■ **WHAT THIS TASK INVOLVES**
Your answer should consist of each line from the data below that contains "agent".

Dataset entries
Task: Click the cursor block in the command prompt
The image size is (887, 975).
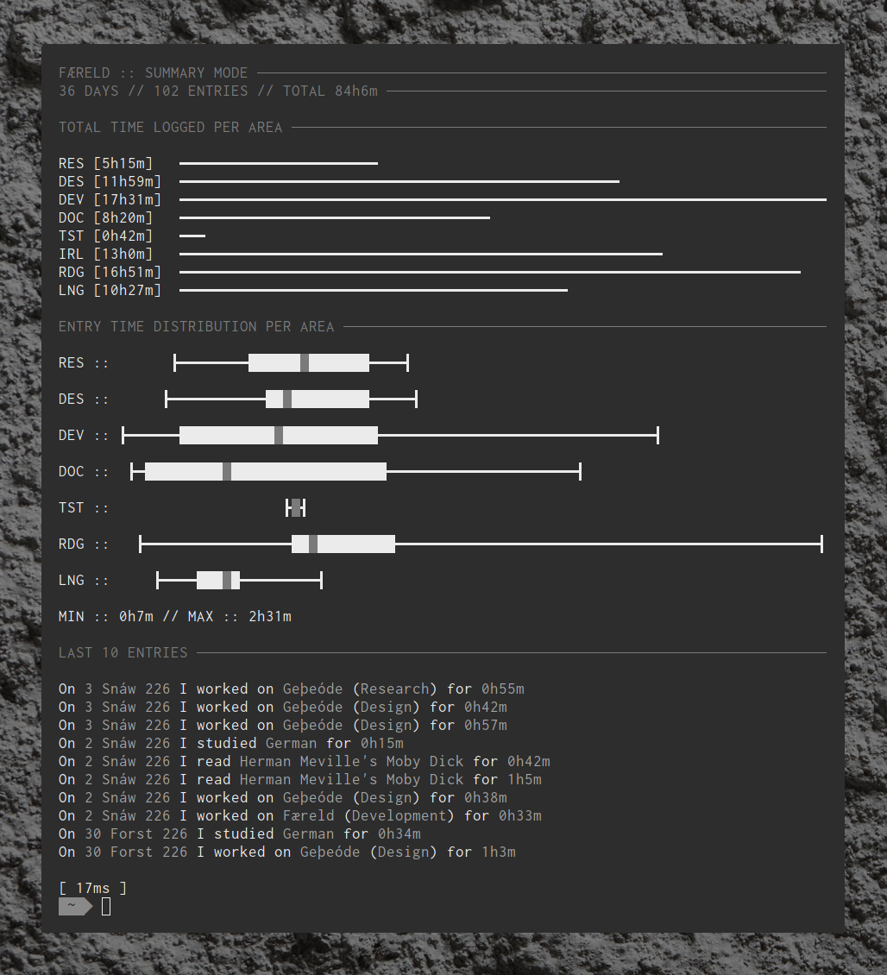Action: click(106, 906)

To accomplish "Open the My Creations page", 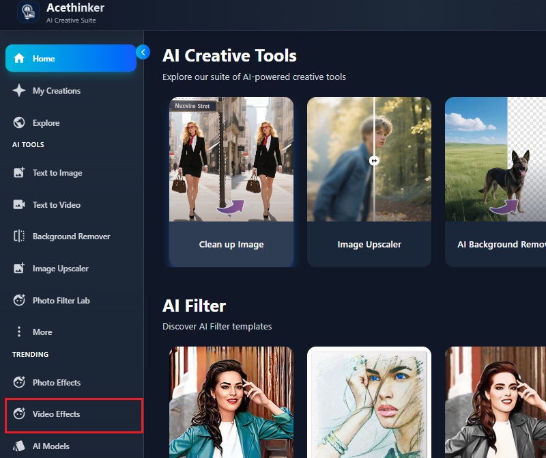I will (x=56, y=90).
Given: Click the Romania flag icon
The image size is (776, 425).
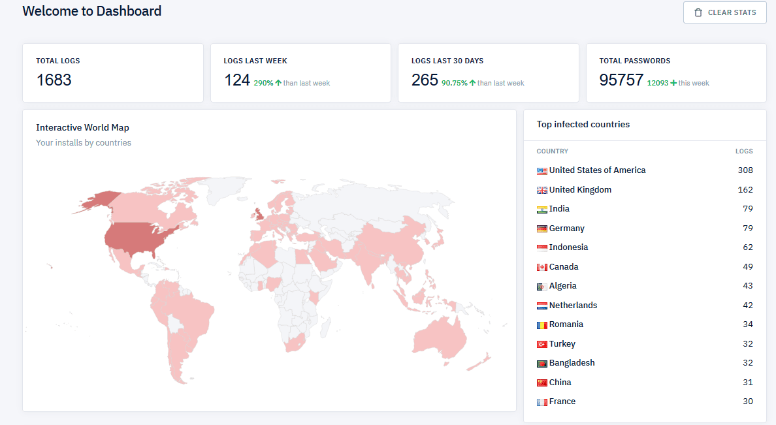Looking at the screenshot, I should point(542,325).
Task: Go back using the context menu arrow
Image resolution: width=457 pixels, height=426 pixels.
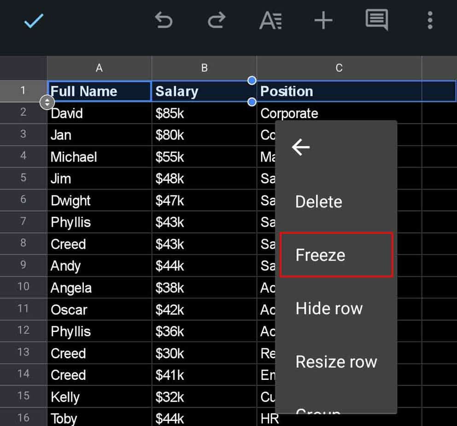Action: click(301, 148)
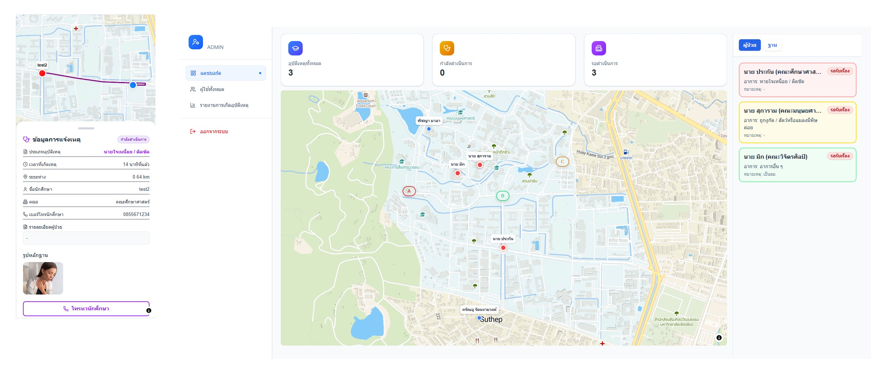Select the green base marker B

pos(502,196)
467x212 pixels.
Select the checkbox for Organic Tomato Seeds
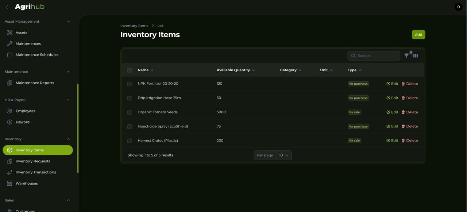(130, 112)
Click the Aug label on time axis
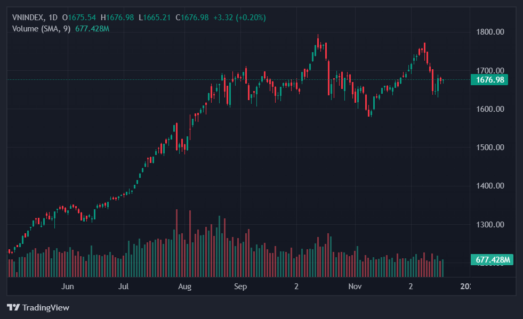Viewport: 523px width, 319px height. (x=184, y=287)
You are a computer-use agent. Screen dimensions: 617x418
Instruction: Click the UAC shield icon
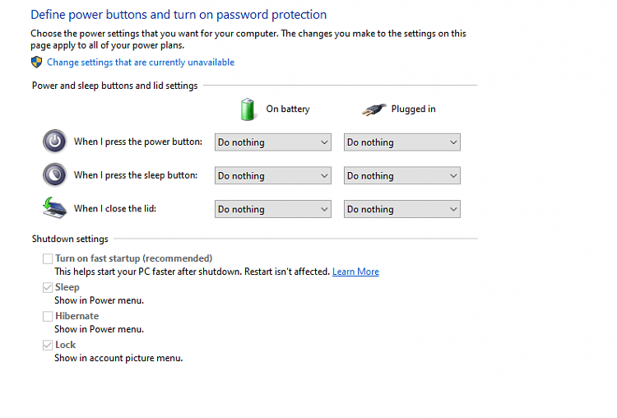point(36,62)
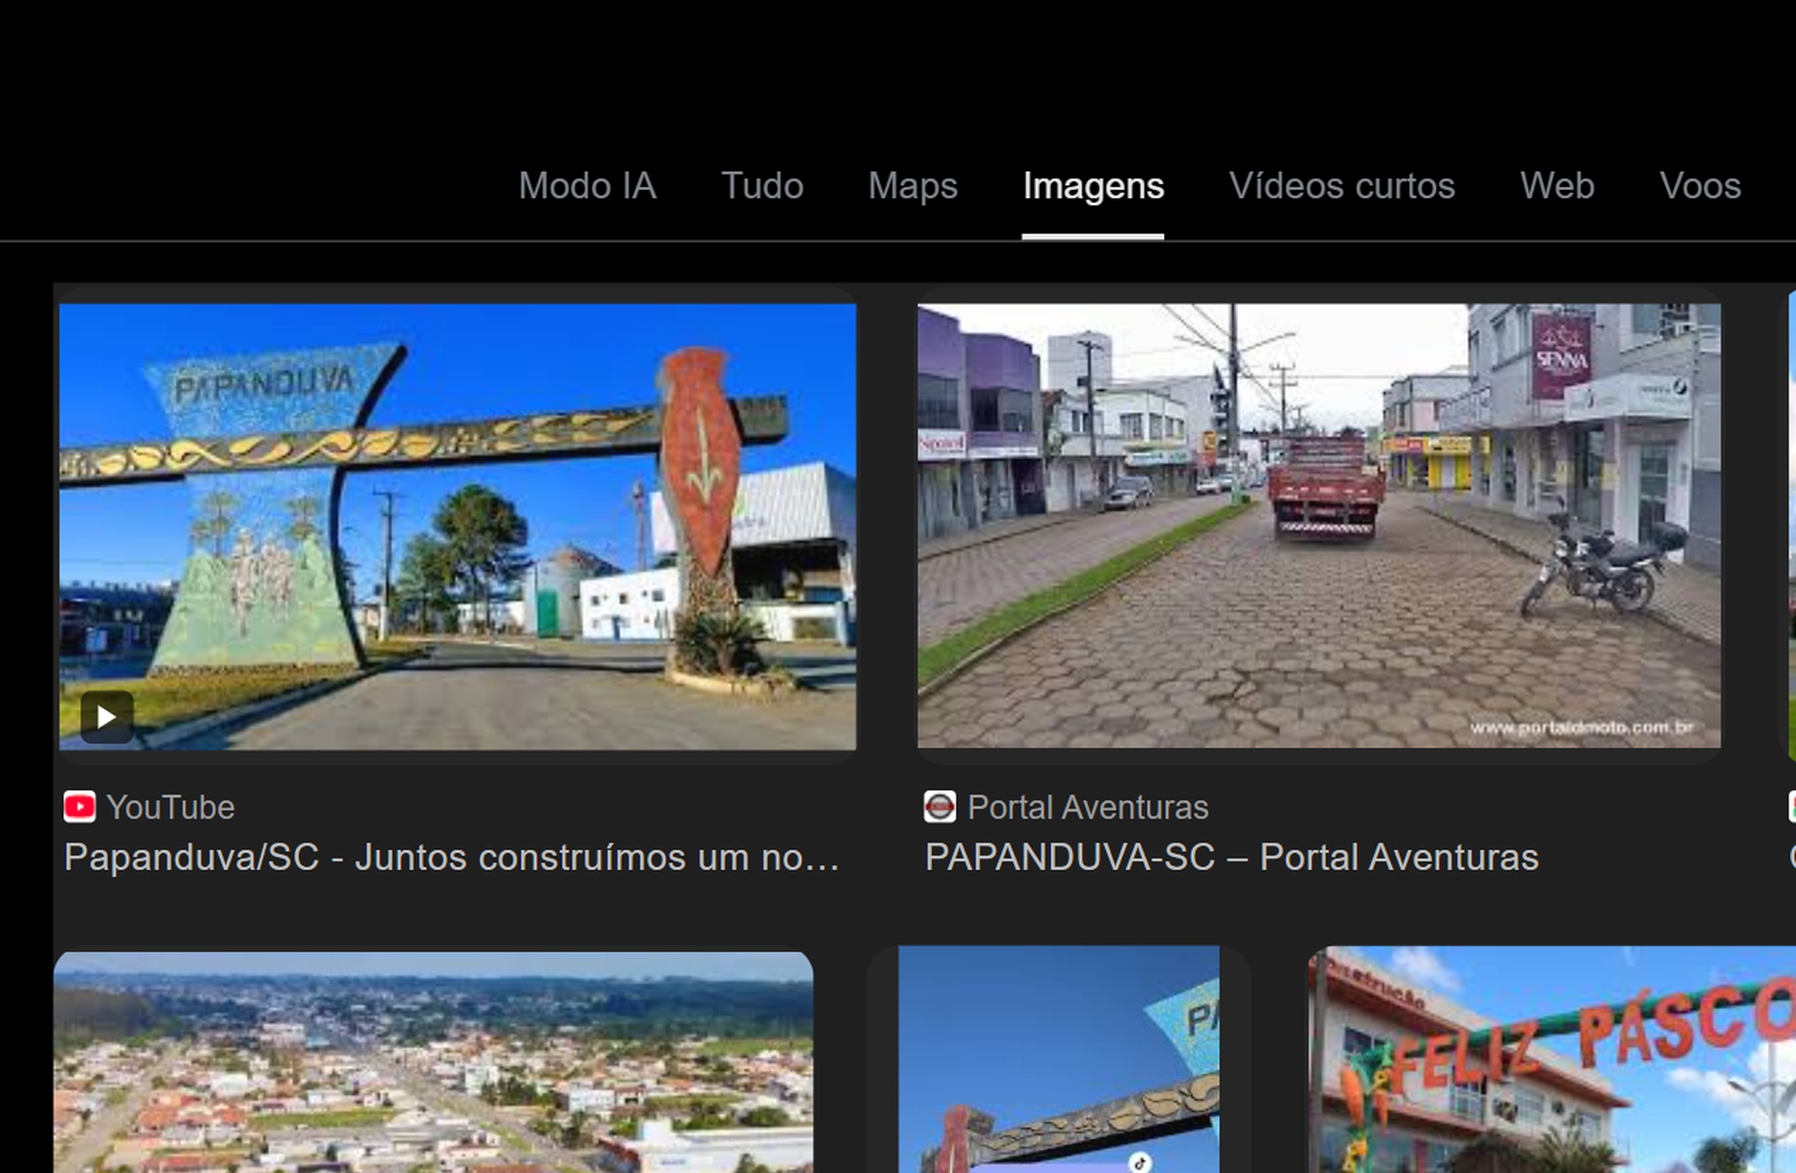The width and height of the screenshot is (1796, 1173).
Task: Click the TikTok badge on the bottom gateway image
Action: coord(1140,1163)
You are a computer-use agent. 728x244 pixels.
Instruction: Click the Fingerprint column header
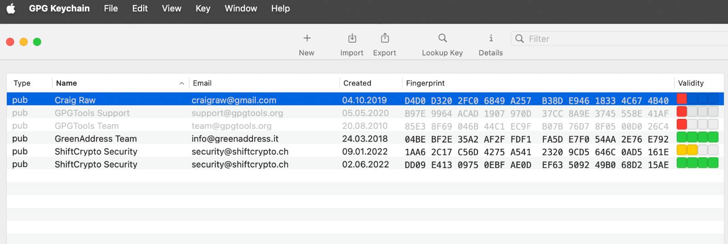pyautogui.click(x=425, y=83)
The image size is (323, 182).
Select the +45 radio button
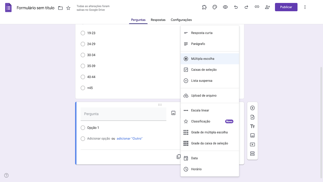(83, 88)
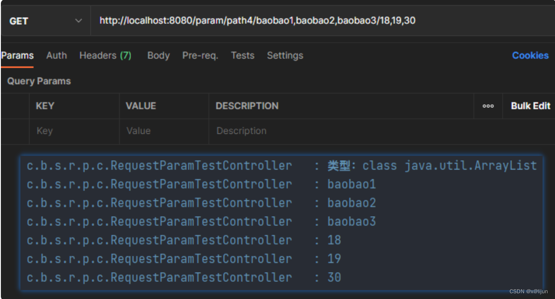Go to the Body tab
The width and height of the screenshot is (555, 299).
coord(158,55)
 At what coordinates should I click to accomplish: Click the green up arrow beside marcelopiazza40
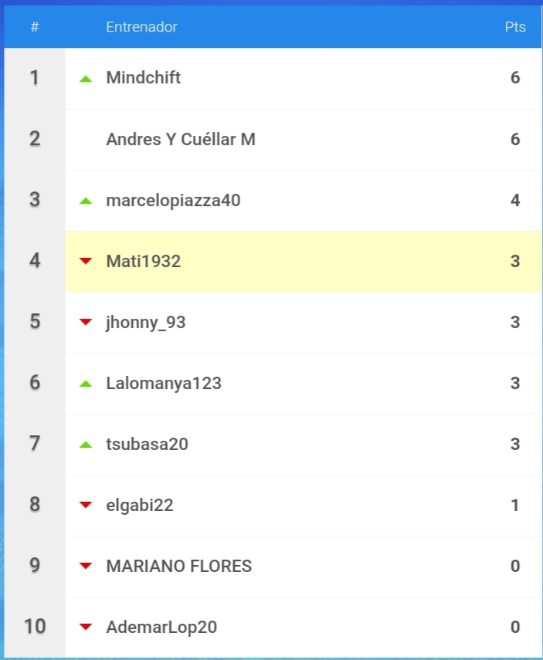point(86,201)
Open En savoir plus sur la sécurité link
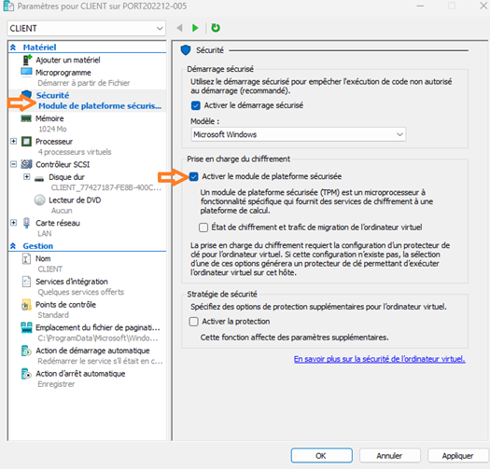Image resolution: width=490 pixels, height=469 pixels. pyautogui.click(x=379, y=359)
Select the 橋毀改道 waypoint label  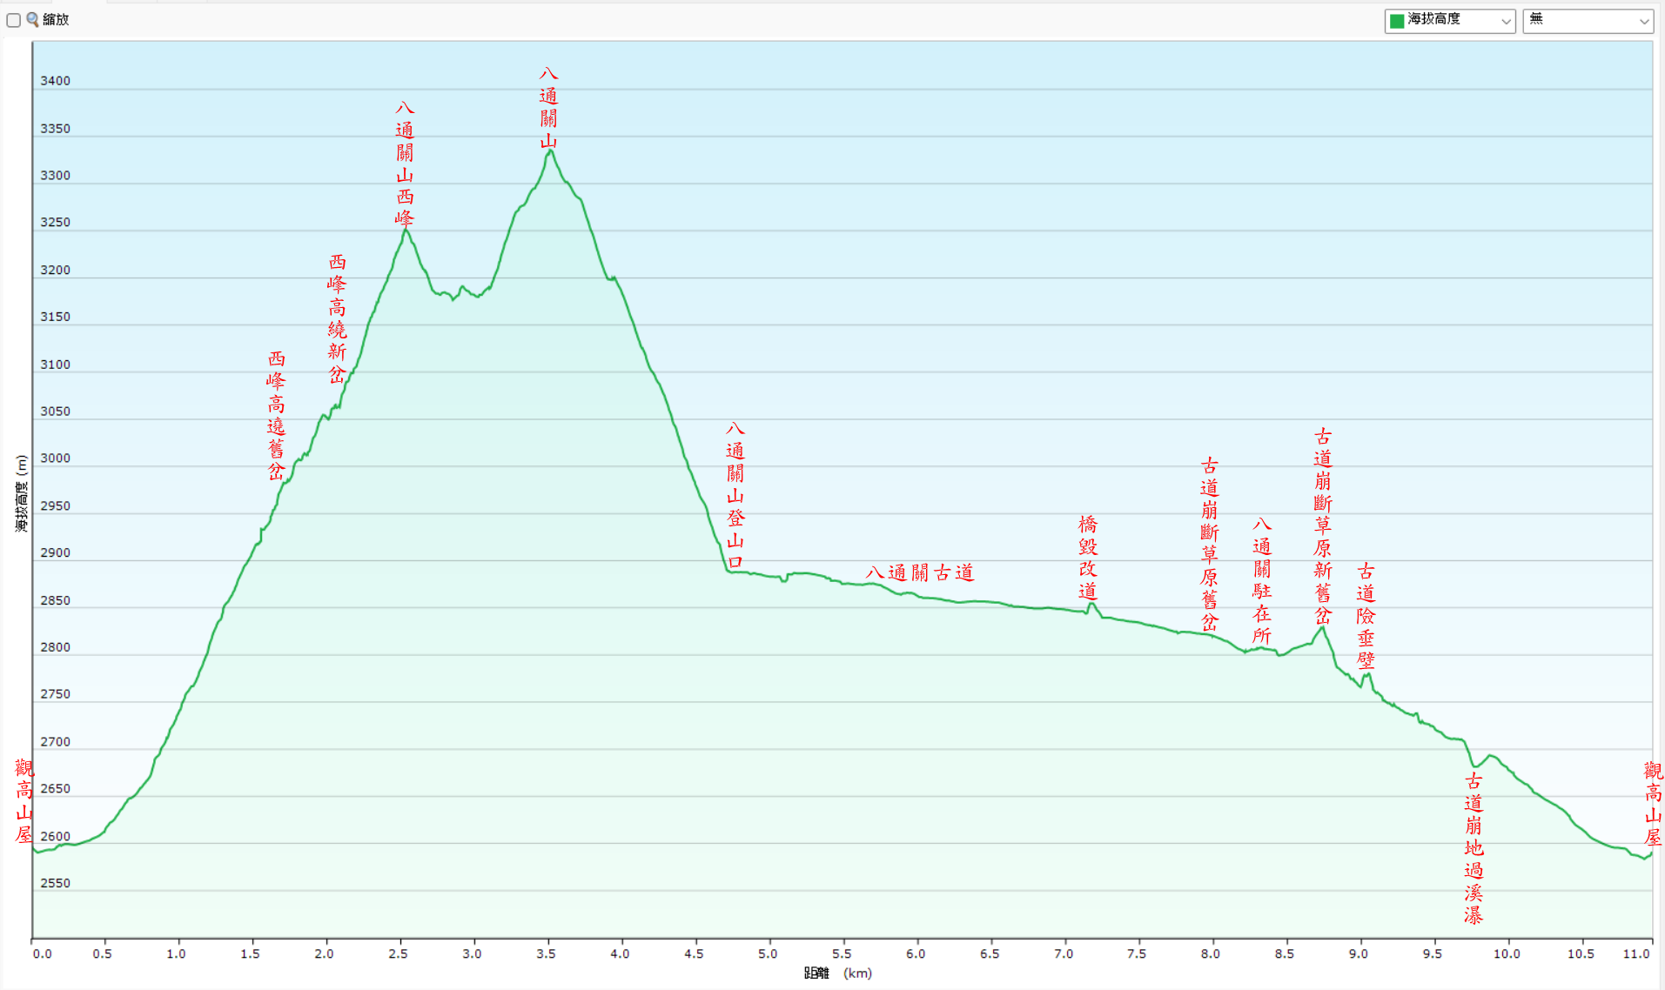tap(1088, 558)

■ **SOLUTION TO THIS EXERCISE**
You are a computer-use agent. Screen dimensions: 617x418
You are a computer-use agent. 728x244 pixels.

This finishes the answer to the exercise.